§ **Provided text**:
○ ○ ○ ○

Fen Drayton Lakes is a complex of lakes, lagoons, ponds and a river, situated close to Fen Drayton, Holywell and Swavesey in Cambridgeshire, England.
The complex was formerly a gravel extraction site until 1992 when gravel production ceased and the pits were allowed to flood to provide a nature reserve and bird sanctuary.

Waters
All the waters on the complex were created in the process of gravel extraction site which started in 1953 and continued until 1992 when gravel production ceased. The extraction pits naturally filled with water and preserved as a nature reserve and RSPB bird sanctuary. 
The complex consists of 12 waters; Drayton Fen (), Ferry lagoon (), Ferry pond, Ferry mere, Holywell lake, Swavesey lake (), Oxholme Lake, Moore Lake, 
Far Fen lake, Elney Lake, Trout pond, Springhill lagoon, located alongside the River Great Ouse.

Bird species
Since the extraction of gravel began in 1953, at least 213 species have been recorded in the area with some 65 species being regular breeders. 
Recent bird species sighted include barn owl, bittern, blackcap, honey buzzard, common crane, cormorant, great egret, little egret, red-footed falcon, black-headed gull, goldeneye, marsh harrier, purple heron, hobby, glossy ibis, kingfisher, sanderling, snipe, starling, bearded tit, Cetti's warbler, reed warbler, willow warbler, and whiskered tern.

○ ○ ○ ○

§ **Recorded data**:
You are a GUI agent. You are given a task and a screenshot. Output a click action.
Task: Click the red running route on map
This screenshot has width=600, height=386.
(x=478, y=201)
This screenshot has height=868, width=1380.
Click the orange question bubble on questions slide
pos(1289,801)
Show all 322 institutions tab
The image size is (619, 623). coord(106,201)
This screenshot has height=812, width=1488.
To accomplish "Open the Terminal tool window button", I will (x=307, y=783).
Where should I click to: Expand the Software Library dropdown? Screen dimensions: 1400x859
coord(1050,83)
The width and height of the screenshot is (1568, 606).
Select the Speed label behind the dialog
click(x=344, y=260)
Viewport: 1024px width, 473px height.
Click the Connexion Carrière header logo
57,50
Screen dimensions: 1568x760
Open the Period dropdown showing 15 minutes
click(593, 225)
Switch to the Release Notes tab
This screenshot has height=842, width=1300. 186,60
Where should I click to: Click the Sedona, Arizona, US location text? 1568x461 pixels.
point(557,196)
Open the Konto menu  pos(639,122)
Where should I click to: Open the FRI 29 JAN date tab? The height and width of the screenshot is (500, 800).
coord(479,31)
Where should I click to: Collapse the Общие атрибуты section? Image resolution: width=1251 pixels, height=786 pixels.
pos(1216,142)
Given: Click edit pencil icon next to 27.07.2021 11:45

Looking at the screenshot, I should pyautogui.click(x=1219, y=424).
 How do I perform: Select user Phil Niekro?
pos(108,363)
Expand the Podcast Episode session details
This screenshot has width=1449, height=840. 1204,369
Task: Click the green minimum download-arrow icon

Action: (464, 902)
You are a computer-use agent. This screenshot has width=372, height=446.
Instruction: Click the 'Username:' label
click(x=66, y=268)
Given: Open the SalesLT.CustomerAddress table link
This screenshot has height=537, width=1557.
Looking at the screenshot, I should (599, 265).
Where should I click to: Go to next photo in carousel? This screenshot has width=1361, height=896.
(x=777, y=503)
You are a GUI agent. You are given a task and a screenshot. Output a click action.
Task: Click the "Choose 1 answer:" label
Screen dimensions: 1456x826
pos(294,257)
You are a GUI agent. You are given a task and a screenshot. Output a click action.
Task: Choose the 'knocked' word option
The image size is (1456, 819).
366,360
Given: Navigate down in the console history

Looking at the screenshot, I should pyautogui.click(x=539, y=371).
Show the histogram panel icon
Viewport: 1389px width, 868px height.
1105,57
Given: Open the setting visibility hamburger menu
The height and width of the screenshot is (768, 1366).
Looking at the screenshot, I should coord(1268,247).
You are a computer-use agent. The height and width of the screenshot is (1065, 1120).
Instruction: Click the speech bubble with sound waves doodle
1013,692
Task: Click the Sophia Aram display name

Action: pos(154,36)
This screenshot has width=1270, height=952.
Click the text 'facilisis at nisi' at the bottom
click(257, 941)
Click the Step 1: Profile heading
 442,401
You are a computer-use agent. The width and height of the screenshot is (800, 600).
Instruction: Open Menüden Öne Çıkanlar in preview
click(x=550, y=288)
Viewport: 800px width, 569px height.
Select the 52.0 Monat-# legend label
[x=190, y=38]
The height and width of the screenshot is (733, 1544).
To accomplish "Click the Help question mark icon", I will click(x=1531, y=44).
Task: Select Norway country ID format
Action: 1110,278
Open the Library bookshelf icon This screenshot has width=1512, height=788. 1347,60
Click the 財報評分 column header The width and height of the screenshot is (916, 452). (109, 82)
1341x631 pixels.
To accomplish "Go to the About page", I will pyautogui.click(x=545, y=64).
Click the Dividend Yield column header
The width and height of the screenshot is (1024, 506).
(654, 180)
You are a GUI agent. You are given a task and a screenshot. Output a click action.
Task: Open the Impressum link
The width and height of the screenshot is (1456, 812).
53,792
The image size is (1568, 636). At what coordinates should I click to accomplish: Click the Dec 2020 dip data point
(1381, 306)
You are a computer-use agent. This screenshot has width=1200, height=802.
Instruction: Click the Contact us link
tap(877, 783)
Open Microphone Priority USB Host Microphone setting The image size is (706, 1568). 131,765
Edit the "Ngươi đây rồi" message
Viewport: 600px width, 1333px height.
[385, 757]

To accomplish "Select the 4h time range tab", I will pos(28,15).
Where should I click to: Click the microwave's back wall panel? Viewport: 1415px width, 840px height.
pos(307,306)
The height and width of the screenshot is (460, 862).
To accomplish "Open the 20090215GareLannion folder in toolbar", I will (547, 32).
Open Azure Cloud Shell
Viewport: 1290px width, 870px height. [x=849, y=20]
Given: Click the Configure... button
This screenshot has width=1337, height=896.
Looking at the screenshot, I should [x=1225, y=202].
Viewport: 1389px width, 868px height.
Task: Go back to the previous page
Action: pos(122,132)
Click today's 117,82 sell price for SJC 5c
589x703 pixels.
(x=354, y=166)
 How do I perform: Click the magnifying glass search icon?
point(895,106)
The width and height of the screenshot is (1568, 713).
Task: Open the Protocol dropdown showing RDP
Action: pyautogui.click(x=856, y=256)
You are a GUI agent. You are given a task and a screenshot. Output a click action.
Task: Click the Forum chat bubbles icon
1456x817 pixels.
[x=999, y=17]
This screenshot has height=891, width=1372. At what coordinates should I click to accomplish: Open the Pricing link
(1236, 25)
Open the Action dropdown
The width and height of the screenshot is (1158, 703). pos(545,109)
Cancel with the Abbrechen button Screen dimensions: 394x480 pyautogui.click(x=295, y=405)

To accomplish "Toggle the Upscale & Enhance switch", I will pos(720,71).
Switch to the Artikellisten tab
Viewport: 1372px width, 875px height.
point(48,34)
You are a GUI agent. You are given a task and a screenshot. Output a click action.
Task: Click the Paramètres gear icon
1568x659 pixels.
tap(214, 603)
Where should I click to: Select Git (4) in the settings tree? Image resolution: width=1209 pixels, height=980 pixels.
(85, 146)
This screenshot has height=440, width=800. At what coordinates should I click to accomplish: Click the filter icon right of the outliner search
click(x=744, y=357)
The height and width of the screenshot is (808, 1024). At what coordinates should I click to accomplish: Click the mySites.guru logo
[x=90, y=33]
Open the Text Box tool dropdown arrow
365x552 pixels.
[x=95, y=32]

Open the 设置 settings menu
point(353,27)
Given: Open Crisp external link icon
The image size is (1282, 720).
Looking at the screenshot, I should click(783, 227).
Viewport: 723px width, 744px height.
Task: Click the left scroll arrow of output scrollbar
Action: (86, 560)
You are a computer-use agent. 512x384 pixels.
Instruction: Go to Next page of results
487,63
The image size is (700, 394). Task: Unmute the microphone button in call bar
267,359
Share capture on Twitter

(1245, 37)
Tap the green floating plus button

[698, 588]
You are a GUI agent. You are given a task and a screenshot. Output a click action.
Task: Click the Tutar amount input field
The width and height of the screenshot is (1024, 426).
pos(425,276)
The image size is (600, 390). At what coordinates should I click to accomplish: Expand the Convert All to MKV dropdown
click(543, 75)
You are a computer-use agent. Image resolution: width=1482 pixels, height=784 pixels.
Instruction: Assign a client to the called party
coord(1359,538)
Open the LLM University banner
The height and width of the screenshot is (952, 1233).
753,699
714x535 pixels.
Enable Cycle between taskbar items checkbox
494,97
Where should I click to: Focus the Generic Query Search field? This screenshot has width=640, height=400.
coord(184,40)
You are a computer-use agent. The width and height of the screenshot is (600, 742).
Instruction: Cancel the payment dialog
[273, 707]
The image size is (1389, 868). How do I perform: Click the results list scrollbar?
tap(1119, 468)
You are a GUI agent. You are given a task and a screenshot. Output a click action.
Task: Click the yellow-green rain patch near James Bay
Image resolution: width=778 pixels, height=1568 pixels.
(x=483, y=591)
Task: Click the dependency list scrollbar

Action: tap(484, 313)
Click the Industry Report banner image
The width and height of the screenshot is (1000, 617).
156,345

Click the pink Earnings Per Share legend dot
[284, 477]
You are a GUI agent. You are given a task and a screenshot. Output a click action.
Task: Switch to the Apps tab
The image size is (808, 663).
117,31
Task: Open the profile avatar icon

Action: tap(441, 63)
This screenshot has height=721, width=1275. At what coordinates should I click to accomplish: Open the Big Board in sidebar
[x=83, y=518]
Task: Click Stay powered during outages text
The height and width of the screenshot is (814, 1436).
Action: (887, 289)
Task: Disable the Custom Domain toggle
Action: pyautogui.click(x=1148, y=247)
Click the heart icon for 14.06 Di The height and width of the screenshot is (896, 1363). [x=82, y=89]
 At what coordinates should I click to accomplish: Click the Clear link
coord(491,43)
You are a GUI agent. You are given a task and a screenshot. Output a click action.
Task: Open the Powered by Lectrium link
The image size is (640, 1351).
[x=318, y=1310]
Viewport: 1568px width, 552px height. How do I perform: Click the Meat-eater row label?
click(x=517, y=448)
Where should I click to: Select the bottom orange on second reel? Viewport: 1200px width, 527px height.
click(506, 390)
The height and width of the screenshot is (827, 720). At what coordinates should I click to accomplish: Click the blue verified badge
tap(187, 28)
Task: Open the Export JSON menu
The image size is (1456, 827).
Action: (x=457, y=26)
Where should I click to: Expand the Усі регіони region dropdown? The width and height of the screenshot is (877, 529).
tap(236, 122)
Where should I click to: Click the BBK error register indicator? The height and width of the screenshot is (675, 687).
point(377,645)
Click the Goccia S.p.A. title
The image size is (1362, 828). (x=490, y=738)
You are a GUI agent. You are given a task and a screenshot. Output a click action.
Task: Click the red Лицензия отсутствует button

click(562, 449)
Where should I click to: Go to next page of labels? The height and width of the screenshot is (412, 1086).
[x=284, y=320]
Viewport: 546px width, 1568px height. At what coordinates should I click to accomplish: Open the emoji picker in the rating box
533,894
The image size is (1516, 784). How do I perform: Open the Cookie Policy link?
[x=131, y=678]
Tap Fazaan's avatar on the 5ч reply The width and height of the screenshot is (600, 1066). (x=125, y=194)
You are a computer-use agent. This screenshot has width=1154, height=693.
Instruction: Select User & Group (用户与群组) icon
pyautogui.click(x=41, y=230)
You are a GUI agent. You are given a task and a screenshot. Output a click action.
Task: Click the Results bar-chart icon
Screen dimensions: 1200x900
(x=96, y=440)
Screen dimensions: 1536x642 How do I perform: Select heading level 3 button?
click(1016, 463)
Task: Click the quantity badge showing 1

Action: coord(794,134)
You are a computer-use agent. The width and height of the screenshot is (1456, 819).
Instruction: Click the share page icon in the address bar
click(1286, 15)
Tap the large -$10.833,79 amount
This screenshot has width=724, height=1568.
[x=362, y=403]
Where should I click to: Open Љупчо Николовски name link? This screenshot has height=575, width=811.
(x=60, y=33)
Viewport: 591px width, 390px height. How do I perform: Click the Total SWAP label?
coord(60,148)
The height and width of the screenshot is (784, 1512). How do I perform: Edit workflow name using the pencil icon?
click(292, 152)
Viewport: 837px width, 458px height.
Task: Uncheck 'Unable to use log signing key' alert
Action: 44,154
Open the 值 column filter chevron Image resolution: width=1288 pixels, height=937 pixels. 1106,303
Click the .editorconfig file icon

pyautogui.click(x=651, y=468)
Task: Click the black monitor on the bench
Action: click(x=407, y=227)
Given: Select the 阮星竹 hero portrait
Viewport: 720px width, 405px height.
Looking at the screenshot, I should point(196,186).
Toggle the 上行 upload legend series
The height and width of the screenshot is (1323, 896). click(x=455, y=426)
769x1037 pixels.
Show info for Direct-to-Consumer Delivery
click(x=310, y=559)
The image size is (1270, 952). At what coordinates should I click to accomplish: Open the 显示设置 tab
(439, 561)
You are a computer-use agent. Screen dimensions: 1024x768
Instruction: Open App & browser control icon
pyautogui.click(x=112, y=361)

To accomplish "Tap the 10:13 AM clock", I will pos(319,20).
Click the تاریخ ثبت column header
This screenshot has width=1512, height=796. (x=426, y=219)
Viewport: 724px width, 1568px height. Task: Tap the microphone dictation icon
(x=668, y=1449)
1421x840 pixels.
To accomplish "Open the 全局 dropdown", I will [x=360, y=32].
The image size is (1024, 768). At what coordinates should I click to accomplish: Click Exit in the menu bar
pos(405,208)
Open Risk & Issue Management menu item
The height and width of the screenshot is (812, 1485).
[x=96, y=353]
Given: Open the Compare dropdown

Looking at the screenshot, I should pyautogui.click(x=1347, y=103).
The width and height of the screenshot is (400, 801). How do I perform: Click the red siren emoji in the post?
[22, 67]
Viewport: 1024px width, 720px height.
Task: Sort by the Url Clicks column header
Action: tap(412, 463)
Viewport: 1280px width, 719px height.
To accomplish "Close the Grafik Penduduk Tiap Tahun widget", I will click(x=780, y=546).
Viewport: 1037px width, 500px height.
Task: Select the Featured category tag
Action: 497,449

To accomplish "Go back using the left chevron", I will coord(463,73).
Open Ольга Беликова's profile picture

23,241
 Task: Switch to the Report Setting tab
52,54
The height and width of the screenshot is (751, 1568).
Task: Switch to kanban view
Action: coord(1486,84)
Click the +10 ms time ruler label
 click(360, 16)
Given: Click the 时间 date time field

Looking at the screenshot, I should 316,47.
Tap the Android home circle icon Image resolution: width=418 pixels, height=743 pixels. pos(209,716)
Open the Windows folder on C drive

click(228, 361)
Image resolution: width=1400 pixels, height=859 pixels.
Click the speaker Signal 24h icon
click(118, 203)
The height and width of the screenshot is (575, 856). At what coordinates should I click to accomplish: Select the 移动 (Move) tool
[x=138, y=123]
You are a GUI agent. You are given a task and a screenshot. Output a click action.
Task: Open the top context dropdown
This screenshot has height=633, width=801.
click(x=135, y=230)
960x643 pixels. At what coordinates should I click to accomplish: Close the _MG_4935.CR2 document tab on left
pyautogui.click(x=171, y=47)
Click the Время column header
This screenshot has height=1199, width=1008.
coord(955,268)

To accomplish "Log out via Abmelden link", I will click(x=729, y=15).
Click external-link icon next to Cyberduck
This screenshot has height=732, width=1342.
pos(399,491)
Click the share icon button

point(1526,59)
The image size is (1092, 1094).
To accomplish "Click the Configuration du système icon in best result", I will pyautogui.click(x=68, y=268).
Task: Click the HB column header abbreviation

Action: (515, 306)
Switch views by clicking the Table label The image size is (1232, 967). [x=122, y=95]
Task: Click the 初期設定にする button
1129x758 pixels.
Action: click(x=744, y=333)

○ ○ ○ ○

§ **Goals**:
A. From the text about Fen Drayton Lakes, list every water in the complex whose name includes the word "lake".
B. Resume the text about Fen Drayton Lakes with the sentences that would come after its final sentence.

§ **Responses in order**:
A. Holywell lake, Swavesey lake, Oxholme Lake, Moore Lake, Far Fen lake, Elney Lake

B.
Angling
Fishing is available via syndicate membership on Drayton fen, Ferry lagoon, Holywell lake and Swavesey lake and the water contains specimen carp, bream, tench, roach, rudd, eel and perch. These lakes are prone to flooding and as such fish populations are somewhat of a mystery, 
however, Ferry lagoon is now famous for producing British record sized bream, firstly a bream caught by James Rust of 19lb 10oz in March 2005, then to Mark McKenna of 22lb 9oz in September 2009. 
Both of these were eclipsed by the current British record (to Dec 2017), of 22lb 11oz caught by Scott Crook at Ferry lagoon in April 2012.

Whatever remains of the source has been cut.